Im Nachgang der Wahl streichen beide Parteien das Positive hervor. Auf Bezirksebene waren sie tatsächlich erfolgreich. Sie konnten die Zahl der Bezirksrät:innen mehr als verdoppeln und stellen nun Mandatar:innen in allen 23 Wiener Bezirken. Fast 14.000* Menschen mehr gaben dem linken Bündnis ihre Stimme als bei den letzten Wahlen 2020. Aber auf Stadtebene bleiben über 25.000 Wahlstimmen ohne Repräsentation. Woran liegt es? 

Das erste Problem entstand schon ganz zu Beginn. Offensichtlich glaubte die KPÖ-Spitze selbst nicht daran, den Einzug schaffen zu können, als der Wahltermin in Wien mit 27. April festgelegt wurde. Damals rechnete noch alles mit einer Bundesregierung unter FPÖ-Kanzler Herbert Kickl und einem Wahlkampf, in der die SPÖ sich als antifaschistisches Bollwerk inszenieren würde. Wenn das rote Wien gegen Blau-Türkis im Bund verteidigt werden muss, bleibt wenig Platz für linke Kleinparteien.

Das war damals eine nachvollziehbare Einschätzung. Doch ebenso wie die SPÖ, die den Wahltermin aus diesem Grund vorverlegt hatte, verkalkulierte sich auch die KPÖ. Die bundespolitische Großwetterlage erwies sich als deutlich freundlicher, die Babler-SPÖ hat sich mit ÖVP und Neos in eine wenig mitreißende Koalitionsregierung begeben, ein Kampf um Wien gegen die FPÖ fand nicht statt.

Doch es ist ähnlich wie im Fußball: Wer mit der falschen Einstellung ins Spiel startet, kann während der Partie nur schwer umschalten. Das fehlende Selbstvertrauen drückte sich auch in der Wahl der Spitzenkandidatin aus. Die selbst unter Sympathisant:innen vollkommen unbekannte Barbara Urbanic hinterließ im Wahlkampf keinen Eindruck. Tobias Schweiger, der die Partei bei der Nationalratswahl angeführt und dadurch ein öffentliches Profil erhalten hatte, stand für die Rolle dem Vernehmen nach nicht zur Verfügung. Was darauf hindeutet, dass auch er nicht damit rechnete, dass der Einzug in den Gemeinderat gelingen könnte.

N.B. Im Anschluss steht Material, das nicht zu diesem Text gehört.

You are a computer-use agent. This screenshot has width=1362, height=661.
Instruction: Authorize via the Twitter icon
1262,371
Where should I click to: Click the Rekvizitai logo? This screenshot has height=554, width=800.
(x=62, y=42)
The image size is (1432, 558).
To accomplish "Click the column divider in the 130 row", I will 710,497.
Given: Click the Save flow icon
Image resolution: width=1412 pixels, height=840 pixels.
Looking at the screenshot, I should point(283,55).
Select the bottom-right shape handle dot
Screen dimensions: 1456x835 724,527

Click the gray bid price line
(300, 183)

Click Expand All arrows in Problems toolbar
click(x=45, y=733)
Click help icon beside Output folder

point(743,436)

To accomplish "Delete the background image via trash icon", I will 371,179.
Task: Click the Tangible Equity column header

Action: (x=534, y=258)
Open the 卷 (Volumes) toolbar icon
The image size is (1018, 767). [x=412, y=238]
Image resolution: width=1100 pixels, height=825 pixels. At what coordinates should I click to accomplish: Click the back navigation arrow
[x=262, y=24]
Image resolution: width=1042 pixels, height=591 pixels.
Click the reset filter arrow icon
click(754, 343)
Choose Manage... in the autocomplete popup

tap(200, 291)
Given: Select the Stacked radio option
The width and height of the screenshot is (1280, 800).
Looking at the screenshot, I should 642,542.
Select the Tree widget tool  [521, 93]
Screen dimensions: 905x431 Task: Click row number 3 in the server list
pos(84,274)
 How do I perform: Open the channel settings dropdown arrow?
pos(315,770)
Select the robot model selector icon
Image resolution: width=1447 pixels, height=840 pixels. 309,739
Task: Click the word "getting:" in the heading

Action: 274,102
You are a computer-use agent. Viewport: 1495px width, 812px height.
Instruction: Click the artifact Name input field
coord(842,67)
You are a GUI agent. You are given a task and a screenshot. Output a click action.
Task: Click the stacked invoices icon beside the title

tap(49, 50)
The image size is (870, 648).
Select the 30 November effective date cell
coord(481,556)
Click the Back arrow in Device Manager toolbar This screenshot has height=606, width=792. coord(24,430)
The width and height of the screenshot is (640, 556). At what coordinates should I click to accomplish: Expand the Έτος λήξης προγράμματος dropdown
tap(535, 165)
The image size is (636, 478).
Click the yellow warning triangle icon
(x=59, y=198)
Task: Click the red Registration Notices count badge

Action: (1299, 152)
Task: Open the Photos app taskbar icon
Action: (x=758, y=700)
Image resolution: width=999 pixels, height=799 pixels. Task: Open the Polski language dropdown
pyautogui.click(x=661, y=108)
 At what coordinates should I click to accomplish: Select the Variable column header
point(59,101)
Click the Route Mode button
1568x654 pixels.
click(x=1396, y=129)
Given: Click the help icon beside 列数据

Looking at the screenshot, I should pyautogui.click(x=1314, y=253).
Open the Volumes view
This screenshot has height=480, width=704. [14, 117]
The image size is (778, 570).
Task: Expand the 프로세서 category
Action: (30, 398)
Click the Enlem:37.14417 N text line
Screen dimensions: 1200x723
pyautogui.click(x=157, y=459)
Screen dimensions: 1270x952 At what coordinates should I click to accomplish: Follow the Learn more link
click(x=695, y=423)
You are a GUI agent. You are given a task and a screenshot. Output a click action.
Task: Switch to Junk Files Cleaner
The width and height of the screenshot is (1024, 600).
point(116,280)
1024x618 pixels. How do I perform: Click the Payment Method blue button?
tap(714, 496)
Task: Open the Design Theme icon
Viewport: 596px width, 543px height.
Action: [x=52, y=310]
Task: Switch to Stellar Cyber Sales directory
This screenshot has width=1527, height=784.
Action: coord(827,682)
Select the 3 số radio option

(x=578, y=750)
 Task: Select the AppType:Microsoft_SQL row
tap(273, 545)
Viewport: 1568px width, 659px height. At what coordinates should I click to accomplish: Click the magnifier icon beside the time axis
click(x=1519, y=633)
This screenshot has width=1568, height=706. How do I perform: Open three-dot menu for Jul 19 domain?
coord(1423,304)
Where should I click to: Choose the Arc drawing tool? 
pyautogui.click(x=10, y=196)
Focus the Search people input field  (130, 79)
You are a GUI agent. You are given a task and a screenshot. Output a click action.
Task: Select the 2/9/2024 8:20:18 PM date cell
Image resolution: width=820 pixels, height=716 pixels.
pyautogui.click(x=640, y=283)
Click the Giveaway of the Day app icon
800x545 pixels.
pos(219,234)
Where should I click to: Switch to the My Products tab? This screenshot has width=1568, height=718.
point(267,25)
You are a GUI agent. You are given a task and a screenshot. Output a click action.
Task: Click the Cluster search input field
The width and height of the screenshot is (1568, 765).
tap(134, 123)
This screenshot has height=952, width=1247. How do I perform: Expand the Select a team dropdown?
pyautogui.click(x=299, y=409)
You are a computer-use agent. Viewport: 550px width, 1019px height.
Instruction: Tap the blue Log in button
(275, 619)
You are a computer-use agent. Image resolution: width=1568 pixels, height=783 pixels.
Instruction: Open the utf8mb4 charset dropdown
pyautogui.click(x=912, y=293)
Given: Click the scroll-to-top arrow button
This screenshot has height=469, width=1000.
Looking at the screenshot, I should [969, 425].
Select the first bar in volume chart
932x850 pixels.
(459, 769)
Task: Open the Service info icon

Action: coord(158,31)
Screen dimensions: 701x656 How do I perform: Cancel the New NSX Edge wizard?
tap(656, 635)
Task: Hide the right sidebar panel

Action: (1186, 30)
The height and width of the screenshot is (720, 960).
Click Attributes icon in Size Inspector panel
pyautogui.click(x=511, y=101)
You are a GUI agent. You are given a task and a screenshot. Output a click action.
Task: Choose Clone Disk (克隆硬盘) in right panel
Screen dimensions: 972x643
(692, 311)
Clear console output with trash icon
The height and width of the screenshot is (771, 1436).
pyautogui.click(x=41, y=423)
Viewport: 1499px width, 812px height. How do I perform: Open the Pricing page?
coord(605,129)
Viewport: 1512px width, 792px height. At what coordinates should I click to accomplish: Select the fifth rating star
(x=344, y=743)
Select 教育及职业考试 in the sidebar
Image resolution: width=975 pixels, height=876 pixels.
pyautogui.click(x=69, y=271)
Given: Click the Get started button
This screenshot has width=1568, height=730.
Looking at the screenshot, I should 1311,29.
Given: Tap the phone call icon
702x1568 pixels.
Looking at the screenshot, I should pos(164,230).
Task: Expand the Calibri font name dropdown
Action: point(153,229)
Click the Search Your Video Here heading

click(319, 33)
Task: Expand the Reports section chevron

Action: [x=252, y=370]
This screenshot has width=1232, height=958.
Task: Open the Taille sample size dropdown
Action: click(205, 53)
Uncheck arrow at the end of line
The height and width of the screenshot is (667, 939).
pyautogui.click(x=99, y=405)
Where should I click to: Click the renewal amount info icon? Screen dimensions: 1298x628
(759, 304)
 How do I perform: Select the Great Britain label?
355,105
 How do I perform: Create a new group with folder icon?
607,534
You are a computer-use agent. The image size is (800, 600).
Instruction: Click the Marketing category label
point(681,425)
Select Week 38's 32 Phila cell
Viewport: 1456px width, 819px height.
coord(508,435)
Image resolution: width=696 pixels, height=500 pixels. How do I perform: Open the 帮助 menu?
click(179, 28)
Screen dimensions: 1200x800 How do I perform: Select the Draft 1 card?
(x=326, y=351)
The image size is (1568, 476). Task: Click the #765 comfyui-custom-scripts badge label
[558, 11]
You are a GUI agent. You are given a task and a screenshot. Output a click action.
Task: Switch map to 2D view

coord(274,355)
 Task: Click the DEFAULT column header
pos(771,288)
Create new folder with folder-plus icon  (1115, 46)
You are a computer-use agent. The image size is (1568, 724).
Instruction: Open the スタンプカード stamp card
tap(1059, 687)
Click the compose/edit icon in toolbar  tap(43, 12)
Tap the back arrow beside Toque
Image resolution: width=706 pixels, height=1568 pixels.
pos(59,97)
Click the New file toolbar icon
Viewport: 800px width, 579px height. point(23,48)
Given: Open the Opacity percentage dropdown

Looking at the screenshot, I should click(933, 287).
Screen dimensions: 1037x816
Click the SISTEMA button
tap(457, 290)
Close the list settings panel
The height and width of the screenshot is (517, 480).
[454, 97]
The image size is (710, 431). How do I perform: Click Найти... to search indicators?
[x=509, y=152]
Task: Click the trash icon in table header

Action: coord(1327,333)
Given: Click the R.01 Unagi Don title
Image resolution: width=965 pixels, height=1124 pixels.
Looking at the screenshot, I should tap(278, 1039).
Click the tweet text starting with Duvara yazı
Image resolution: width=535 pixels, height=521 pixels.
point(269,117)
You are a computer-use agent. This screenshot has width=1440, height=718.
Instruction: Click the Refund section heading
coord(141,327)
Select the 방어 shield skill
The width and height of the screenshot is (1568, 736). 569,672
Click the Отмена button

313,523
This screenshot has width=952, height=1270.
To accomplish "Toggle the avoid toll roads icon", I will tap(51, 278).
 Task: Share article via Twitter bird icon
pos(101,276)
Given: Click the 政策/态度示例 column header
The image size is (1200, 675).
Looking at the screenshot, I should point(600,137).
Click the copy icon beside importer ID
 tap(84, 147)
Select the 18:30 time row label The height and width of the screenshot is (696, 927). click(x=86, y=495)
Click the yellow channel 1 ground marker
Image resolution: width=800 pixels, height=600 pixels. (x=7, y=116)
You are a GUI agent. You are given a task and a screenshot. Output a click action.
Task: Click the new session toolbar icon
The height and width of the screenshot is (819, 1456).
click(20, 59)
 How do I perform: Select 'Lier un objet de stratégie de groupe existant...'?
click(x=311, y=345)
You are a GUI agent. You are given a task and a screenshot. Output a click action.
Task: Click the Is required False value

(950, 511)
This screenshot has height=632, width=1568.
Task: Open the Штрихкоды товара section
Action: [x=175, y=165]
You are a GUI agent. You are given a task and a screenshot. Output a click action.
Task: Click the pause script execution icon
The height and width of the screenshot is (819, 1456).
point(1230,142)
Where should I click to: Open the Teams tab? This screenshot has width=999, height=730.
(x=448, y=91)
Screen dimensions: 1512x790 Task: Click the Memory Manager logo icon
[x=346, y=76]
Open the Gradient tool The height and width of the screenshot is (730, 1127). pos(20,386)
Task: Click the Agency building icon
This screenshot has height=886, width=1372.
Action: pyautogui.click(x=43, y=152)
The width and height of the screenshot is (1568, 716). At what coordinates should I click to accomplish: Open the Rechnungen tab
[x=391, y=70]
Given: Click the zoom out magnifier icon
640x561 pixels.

Neben Urbanic stand Angelika Adensamer von der Partei Links auf Platz zwei der Wahlliste. Die gemeinsame Kandidatur kam nach offenbar mühsamen Verhandlungen zustande. Stärkstes Motiv dafür war ein negatives: Gegeneinander hätte wohl keine der beiden Parteien eine Chance gehabt und die Linke insgesamt ihr Image als zerstrittener Haufen einzementiert. Was dann folgte, war zwar kein Streit, aber auch kein gemeinsames Vorgehen.

Während die KPÖ auf ihr in anderen Städten erprobtes Konzept und auf die Themen Wohnen und Teuerung setze, führte Links de facto einen Parallelwahlkampf. Statt sich in eine übergeordnete Strategie zu fügen und im Wahlkampf gemeinsam ein Politikfeld zu bearbeiten, machte Links alles anders. Die Partei verwendete für ihr Wahlkampfmaterial das eigene Design und versuchte mit eigenen Themen und Forderungen Präsenz zu gewinnen. Mal ging es um das Wahlrecht, mal um Abtreibungen, mal um Tempo 30, mal um Nazis, mal um Parks, mal um Trans- und Queeridentitäten, mal um Klimaaktivismus, mal um Essenszusteller, mal um Alltagsrassismus, mal um Fahrradspuren, mal um Asylrecht.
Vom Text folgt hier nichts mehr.